We left that coffee shop with a “we-should-do-this-again” sort of vague plan that usually fizzles out to nothing and I could not help but feel a pang of sadness as we parted.

Change is inevitable, but you don’t usually know that you’re doing it. The question remains to be answered: Can you reclaim the magic your memories hold? Or is it destined to be lost as your memories grow with you?

Waiting

Some ruminations of the day.

***

Sometimes I wonder what I’m waiting for.

“Just wait until middle school!”

“Just wait until high school!”

“Just wait until college!”

“Just wait until T H E  R E A L  W O R L D.”

Am I there yet?

 

I wonder when that perfect set of events will happen that makes me the man I’m supposed to be. I know I’m not that man now. But will I ever be? In waiting and waiting and waiting, am I saving the world from who I am now? Or am I saving myself from the world? Or am I, more probably, awash in delusion?

 

I wonder if the wait is required. Because if Jesus says, “Come as you are,” shouldn’t we all? But we don’t. So I wait, awash in delusion.

 

In college, I met the most beautiful girl in the world. Everything she did was an extension of love and I knew immediately I wanted to be a part of her life. Such beauty threw my own verve in sharp relief. I saw she had reached T H E  R E A L  W O R L D while I accepted my setting instead. So I waited.

 

I wonder how time moves in our perceptions. In age, it speeds. In waiting, it crawls. These two can happen in simultaneous waves. And these years since have been an agitated mix.

 

I wonder why I wait. The man I’m supposed to be isn’t waiting. The most beautiful girl in the world isn’t waiting.

 

It’s time for action, not waiting.

 

Come as you are.

Retro

I was going through a box of things from my childhood my parents have collected throughout the years, and I came across some short stories I had written. I’d like to reproduce a couple of them here. These are selections from a book called, The Bubblegum Factory and Other Stories! Unfortunately, there is no year written on it, so I’m not sure how old I was when I wrote these, but if my faulty memory serves me correct (and the calculation in the first story), I was either in first or second grade. All spelling, grammatical, and punctuation mistakes have been faithfully transcribed. Here goes:

America

Once upon a time we were all british. Bunches of people wanted to be American. We had a war. All the people that wanted to be an American hoped they wold win. The flag had 13 stars and 13 stripes. America won the war. Right now America is 225 years old. The flag has 50 stars, but still only 13 stripes.

***

The Lonely Penguin
Chapter 1

Once opon a time there was a lonely penguin. It was sad. It wanted a friend. It looked all over the antartic. It caught a cold. Then one day the penguin fairy gave them a baby penguin. It grew fast. Then it wanted a friend too. Then one of them said do you want to be my friend? OK the other one said. They lived happily ever after.

By Joey Hall.

***

Bubba and the Bubble Gum Factory
Chapter 1

Once upon a time there was a bubble gum factory. It sold bubble gum. One day it didn’t work. Everyone was sad.

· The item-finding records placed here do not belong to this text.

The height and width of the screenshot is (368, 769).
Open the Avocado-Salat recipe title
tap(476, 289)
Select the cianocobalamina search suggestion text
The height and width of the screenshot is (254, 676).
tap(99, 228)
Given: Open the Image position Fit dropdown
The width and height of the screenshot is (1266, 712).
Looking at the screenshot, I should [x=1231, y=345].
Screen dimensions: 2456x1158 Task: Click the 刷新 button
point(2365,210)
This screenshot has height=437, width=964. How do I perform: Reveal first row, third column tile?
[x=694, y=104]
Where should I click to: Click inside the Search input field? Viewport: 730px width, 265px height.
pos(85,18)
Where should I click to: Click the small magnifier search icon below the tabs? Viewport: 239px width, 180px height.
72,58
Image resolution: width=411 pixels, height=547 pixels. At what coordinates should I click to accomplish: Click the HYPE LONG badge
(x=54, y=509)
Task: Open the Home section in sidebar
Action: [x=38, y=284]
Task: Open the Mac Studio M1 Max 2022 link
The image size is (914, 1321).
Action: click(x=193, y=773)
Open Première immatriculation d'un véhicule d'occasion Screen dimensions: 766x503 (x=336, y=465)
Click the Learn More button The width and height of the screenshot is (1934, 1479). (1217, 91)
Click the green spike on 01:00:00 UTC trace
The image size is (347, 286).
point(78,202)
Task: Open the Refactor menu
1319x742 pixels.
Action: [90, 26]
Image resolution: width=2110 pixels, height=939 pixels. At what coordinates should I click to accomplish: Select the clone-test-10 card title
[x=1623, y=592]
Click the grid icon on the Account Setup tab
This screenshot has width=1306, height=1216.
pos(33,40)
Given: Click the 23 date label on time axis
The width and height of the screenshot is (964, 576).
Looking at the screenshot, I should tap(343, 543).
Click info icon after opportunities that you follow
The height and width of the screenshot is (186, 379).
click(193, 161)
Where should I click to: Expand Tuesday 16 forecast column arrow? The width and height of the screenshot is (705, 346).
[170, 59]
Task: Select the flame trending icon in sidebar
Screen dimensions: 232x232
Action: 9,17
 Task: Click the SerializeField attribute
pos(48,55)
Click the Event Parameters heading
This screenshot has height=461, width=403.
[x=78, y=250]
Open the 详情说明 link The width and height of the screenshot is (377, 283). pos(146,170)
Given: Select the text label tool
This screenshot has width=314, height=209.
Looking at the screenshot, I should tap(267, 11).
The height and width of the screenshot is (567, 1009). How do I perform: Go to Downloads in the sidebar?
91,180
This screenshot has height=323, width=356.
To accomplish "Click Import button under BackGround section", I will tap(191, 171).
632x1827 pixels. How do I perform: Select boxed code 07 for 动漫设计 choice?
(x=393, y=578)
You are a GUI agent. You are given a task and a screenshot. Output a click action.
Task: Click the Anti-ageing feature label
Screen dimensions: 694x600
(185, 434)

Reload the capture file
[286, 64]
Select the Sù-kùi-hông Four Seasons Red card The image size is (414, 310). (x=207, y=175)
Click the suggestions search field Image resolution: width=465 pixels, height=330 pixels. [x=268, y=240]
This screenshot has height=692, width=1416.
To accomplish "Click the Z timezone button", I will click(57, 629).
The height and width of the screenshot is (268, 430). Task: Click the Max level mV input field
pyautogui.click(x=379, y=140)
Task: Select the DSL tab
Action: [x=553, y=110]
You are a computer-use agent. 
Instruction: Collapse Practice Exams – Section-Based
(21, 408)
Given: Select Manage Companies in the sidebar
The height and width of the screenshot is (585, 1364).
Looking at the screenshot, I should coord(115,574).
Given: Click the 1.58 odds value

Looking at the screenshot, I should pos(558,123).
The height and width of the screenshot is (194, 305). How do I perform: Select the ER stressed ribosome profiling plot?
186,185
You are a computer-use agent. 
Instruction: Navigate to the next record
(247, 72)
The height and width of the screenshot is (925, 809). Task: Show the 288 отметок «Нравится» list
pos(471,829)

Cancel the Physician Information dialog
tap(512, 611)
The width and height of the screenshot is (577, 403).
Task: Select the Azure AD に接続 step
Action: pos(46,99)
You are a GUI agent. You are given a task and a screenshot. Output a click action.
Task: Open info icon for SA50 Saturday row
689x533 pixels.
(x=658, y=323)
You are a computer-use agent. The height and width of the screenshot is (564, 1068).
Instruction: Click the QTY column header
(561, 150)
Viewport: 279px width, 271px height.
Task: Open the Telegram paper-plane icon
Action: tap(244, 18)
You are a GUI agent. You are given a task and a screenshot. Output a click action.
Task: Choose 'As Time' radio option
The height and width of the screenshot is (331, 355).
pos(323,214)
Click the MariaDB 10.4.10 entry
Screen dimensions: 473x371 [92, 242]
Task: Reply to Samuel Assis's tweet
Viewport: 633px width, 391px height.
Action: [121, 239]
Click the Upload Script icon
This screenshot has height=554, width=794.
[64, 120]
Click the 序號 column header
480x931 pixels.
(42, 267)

Mary tried to fix it with her pliers but it didn’t work. All the people cried

. Then one day Bubba made a machine that could fix everything. I found the problem he said. I found it Someone stuck a tool in it. Who did it?

By Joey Hall.

***

Bubba and the Bubble Gum Factory
Chapter 2

Once upon a time there was a mystery. It was from the bubble gum factory.

We were trying to figure out who put the tool in the factory. It seemed like we looked all around the world. Then we saw him. It was a robber. We sent him to jail.